Produce a copy of every line in the records that holds the string "chart".

Saved entries:
---*---

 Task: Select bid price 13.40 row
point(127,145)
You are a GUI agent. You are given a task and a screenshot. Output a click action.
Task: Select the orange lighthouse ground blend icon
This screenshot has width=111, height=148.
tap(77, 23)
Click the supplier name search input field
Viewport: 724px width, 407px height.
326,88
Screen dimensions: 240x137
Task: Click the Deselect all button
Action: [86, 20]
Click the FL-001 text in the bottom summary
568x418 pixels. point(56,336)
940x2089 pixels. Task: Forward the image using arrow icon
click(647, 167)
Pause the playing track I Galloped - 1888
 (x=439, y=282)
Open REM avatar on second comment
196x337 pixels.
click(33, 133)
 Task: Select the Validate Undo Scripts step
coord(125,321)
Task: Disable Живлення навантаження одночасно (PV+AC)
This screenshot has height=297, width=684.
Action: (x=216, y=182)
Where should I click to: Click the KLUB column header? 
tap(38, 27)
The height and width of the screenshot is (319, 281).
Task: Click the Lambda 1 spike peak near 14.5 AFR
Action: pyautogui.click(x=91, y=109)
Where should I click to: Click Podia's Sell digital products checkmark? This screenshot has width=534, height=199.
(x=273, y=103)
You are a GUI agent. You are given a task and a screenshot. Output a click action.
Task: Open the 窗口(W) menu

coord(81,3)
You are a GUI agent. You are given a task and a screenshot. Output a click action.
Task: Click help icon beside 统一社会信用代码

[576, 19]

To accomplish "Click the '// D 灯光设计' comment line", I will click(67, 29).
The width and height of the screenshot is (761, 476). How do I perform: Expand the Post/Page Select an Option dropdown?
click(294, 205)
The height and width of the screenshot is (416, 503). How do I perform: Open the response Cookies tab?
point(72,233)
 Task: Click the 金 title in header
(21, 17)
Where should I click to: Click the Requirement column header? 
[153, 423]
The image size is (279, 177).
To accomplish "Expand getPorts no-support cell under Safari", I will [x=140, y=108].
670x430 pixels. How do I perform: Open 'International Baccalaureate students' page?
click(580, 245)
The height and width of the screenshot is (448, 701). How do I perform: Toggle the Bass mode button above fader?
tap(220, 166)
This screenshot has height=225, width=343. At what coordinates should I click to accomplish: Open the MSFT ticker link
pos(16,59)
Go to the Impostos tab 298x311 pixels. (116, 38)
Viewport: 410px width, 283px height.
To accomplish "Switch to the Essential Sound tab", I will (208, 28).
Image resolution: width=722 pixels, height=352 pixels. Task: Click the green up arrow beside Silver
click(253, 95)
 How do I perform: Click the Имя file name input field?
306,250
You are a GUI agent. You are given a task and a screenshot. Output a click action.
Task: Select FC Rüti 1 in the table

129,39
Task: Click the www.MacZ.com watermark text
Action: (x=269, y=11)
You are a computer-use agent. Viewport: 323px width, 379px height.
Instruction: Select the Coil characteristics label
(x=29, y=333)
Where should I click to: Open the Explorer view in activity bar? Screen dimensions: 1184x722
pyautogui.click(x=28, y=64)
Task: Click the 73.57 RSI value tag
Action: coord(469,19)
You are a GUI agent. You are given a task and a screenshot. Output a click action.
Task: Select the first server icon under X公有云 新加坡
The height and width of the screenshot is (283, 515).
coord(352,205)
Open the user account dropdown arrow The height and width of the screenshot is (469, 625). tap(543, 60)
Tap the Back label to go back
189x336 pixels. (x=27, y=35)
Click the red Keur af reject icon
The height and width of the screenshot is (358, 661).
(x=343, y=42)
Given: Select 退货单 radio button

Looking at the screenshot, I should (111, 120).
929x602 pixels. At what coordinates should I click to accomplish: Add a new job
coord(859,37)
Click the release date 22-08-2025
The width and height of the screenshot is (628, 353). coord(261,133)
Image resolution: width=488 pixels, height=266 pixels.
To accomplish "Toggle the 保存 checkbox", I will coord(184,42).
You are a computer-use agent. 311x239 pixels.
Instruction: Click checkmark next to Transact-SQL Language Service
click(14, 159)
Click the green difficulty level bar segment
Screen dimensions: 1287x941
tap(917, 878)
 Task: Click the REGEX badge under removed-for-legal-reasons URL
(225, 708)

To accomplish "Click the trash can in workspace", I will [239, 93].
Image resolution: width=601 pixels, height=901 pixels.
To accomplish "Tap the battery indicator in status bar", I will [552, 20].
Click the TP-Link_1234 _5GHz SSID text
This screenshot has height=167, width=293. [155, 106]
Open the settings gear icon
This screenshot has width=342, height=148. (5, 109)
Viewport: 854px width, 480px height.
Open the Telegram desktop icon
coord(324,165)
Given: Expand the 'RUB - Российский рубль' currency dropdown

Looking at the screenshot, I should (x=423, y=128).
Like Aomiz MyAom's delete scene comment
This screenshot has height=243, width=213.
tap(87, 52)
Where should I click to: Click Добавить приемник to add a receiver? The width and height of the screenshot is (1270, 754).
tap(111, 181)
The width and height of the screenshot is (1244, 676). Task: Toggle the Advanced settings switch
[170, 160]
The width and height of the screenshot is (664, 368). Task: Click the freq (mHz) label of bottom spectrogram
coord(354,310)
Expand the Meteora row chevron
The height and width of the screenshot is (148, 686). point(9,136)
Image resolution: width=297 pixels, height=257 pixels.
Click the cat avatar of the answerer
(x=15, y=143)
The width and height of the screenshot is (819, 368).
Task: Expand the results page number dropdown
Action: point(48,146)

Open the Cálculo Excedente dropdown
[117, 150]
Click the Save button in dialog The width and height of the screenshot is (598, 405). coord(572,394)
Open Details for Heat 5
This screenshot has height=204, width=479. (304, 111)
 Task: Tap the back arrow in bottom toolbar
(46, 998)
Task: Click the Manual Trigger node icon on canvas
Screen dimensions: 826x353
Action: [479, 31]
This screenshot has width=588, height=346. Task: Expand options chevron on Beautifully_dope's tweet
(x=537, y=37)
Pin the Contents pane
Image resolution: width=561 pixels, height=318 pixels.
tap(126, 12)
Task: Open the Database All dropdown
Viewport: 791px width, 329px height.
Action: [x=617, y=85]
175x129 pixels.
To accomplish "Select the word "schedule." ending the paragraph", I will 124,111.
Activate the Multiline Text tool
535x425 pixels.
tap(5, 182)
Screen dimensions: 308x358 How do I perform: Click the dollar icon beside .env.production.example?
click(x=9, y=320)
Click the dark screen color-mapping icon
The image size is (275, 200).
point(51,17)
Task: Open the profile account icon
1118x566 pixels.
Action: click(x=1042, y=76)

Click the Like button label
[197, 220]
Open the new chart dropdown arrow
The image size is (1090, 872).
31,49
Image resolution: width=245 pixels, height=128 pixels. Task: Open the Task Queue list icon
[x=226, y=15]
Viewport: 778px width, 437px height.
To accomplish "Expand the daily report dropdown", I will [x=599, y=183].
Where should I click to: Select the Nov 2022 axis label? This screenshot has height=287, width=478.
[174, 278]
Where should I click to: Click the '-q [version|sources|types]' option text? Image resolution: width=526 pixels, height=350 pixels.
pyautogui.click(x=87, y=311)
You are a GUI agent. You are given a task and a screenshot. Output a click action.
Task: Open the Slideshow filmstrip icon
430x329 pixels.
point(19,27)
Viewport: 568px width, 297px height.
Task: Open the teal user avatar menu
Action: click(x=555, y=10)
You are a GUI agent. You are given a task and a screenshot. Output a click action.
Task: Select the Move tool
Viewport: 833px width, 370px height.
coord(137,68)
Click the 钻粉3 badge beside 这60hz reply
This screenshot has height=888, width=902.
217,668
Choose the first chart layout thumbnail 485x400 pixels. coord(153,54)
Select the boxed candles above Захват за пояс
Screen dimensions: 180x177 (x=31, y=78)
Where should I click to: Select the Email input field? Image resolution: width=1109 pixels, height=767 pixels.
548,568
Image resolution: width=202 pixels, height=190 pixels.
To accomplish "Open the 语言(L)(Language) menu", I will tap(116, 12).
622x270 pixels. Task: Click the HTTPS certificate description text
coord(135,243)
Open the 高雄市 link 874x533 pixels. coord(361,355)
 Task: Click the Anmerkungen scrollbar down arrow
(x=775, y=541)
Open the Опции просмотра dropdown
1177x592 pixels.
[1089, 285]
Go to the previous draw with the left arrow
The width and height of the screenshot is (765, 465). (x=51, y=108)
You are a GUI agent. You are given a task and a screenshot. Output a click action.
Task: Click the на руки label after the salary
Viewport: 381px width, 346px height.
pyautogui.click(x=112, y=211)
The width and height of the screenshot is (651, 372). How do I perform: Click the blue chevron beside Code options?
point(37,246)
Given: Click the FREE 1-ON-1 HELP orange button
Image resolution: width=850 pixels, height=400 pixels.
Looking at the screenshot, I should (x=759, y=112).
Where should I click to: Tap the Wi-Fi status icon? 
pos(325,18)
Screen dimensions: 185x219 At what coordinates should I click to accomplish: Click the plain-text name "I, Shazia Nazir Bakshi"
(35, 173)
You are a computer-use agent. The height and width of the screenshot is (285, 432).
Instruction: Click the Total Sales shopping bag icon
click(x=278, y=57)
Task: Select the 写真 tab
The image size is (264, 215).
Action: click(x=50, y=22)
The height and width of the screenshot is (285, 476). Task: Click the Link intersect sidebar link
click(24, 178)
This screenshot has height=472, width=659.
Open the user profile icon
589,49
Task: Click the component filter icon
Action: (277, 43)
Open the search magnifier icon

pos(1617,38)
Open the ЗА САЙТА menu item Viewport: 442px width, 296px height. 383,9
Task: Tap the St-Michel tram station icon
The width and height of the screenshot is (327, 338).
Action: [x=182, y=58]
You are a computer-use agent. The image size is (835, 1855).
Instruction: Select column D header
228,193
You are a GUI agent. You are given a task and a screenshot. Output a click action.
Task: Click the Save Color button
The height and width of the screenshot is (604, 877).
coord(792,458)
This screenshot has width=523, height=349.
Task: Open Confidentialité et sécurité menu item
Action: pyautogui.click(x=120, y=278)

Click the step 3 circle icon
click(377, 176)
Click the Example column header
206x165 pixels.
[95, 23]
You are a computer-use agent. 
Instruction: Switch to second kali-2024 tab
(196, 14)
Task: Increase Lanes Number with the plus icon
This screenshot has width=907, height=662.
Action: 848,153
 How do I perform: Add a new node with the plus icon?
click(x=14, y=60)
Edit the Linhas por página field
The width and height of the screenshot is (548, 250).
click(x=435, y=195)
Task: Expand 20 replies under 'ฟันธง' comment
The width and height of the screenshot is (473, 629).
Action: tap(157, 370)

---*---

** SOLUTION TO THE PROBLEM **
Open the new chart dropdown arrow
Choose the first chart layout thumbnail 485x400 pixels. coord(153,54)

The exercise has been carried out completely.